それでも私はかの君を愛してる【twst・ハリポタ】
第2章 捕らわれ堕とされる
今日は午後から入学式。
そんなことをクルーウェル先生が言っていた気がする。
用意で忙しいからか。
それとも一般生徒はあくまで休日だからなのか。
はたまたお昼時を過ぎているからか。
食堂はいつもり静かでゆったりとした空間になっていた。
スノーはテラス席でのんびり紅茶を飲みながら、心地よいそよ風にあたる。
無造作に下ろされたプラチナブロンドの髪は風に遊ばれ、
陽に当たってキラキラと輝いている。
深い海色の瞳は、
カップの底に見える茶葉をつまらなさそうに眺めた。
「あらスノーじゃない。
珍しいわねアンタがこんな所にいるなんて。」
そんなスノーの背後からひょこっと顔を出したのは、ポムフィオーレ寮長、ヴィル・シェーンハイトだ。
「おやまぁ…ヴィル先輩じゃないですか、ごきげんよう」
スノーはのんびりした声でその名を呼んだ。
ヴィル先輩。
彼はこのヤローだらけの学園生活で、
何かと女である自分を理解して助けてくれる、
スノーにとっても数少ない、よく喋る人間だ。
「今日もシケたツラしてるわねぇ…。」
そんなことを言いながら、
ヴィルは勝手にスノーの正面に腰をおろした。
手に持つトレーには彩りのいいサラダがのっている。
「ヴィル先輩、お昼今からですか?」
「そうなのよ!
今日はこの後入学式でしょ?
そのまま新入生が入寮するし、
各部屋のチェックとかで大忙しよ。」
そう答えたヴィルは、疲れているのかいつもより所作が荒い。
フォークでザクザクとサラダを刺しながら、嫌になっちゃう…とため息をつくヴィルにスノーはなんとなく同情した。

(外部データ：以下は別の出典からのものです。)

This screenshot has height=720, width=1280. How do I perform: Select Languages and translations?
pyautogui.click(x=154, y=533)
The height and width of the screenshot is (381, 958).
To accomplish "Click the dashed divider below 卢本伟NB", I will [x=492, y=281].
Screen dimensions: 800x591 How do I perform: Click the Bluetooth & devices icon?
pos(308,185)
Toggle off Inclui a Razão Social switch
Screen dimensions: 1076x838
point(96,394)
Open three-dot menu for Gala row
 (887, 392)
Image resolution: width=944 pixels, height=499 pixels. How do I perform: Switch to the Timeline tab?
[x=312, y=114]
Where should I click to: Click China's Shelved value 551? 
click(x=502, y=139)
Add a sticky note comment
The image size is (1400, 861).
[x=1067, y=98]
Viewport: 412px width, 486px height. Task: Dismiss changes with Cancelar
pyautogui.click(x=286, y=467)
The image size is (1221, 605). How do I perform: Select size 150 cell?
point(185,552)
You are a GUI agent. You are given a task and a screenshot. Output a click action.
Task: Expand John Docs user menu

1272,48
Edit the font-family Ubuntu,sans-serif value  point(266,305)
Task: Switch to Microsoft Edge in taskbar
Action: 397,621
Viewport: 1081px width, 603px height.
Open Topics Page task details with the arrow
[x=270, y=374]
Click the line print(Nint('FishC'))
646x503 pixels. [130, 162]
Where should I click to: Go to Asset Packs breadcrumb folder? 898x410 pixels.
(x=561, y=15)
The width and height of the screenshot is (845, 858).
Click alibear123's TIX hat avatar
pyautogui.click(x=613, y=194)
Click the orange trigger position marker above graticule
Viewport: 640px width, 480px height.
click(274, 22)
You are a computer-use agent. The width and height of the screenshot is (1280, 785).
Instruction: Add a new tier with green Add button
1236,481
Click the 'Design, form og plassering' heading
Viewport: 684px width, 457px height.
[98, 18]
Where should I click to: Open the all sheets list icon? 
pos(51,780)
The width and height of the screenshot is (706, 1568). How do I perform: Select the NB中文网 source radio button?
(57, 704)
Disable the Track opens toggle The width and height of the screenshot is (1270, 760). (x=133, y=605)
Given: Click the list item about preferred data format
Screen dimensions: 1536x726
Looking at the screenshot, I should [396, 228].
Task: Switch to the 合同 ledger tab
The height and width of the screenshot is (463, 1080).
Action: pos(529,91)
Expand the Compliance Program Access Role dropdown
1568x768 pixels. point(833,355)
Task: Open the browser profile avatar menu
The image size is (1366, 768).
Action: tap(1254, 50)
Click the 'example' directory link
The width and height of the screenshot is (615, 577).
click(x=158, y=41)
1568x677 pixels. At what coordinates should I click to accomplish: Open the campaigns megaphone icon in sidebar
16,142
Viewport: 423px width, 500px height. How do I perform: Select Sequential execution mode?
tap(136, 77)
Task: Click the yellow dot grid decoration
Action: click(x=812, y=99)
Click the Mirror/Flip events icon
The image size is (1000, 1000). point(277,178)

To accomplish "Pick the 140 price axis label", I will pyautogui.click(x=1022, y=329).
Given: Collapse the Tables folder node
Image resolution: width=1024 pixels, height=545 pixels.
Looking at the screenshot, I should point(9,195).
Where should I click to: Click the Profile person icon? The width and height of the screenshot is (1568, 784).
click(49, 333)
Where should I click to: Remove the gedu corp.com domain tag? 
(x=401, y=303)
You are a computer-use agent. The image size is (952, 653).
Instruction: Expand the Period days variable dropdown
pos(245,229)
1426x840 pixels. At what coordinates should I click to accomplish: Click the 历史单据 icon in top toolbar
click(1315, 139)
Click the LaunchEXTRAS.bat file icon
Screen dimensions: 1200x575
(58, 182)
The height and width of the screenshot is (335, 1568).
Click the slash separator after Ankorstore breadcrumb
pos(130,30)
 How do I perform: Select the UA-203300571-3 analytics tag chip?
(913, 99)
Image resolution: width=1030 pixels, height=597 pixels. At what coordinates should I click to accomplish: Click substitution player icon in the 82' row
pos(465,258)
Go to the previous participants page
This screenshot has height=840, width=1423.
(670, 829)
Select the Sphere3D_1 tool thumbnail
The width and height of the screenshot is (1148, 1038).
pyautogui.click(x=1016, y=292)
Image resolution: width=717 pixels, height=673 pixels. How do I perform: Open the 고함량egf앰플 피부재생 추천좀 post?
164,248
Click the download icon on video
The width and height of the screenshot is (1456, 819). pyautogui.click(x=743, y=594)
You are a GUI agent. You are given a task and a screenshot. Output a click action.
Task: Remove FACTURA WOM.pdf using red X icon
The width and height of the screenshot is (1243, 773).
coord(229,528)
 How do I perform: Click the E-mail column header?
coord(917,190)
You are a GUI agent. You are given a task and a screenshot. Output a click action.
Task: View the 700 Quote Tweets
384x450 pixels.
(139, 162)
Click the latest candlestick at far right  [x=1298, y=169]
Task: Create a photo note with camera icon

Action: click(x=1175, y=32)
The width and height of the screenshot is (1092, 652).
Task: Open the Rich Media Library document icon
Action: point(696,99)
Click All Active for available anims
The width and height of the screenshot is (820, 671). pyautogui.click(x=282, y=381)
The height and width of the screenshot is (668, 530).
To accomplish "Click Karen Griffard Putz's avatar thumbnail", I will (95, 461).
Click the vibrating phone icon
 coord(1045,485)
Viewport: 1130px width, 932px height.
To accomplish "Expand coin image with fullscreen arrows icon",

「そういえばクルーウェル先生がそんなこと言ってかも。」
スノーは相槌を打ちながら、杖を小さく一振する。
遠くにちっこい赤髪が見えるが、どうせアレもここに合流するだろう。
そう踏んでカップを3つ用意する。
茶葉は何にしようか。
疲れた体に染み渡る、スモーキーな香りの紅茶にでもしようか。
そんなことを思いながら、スノーは再度杖を振った。
アンバランスな3人のお茶会は、いつも唐突に始まるものだ。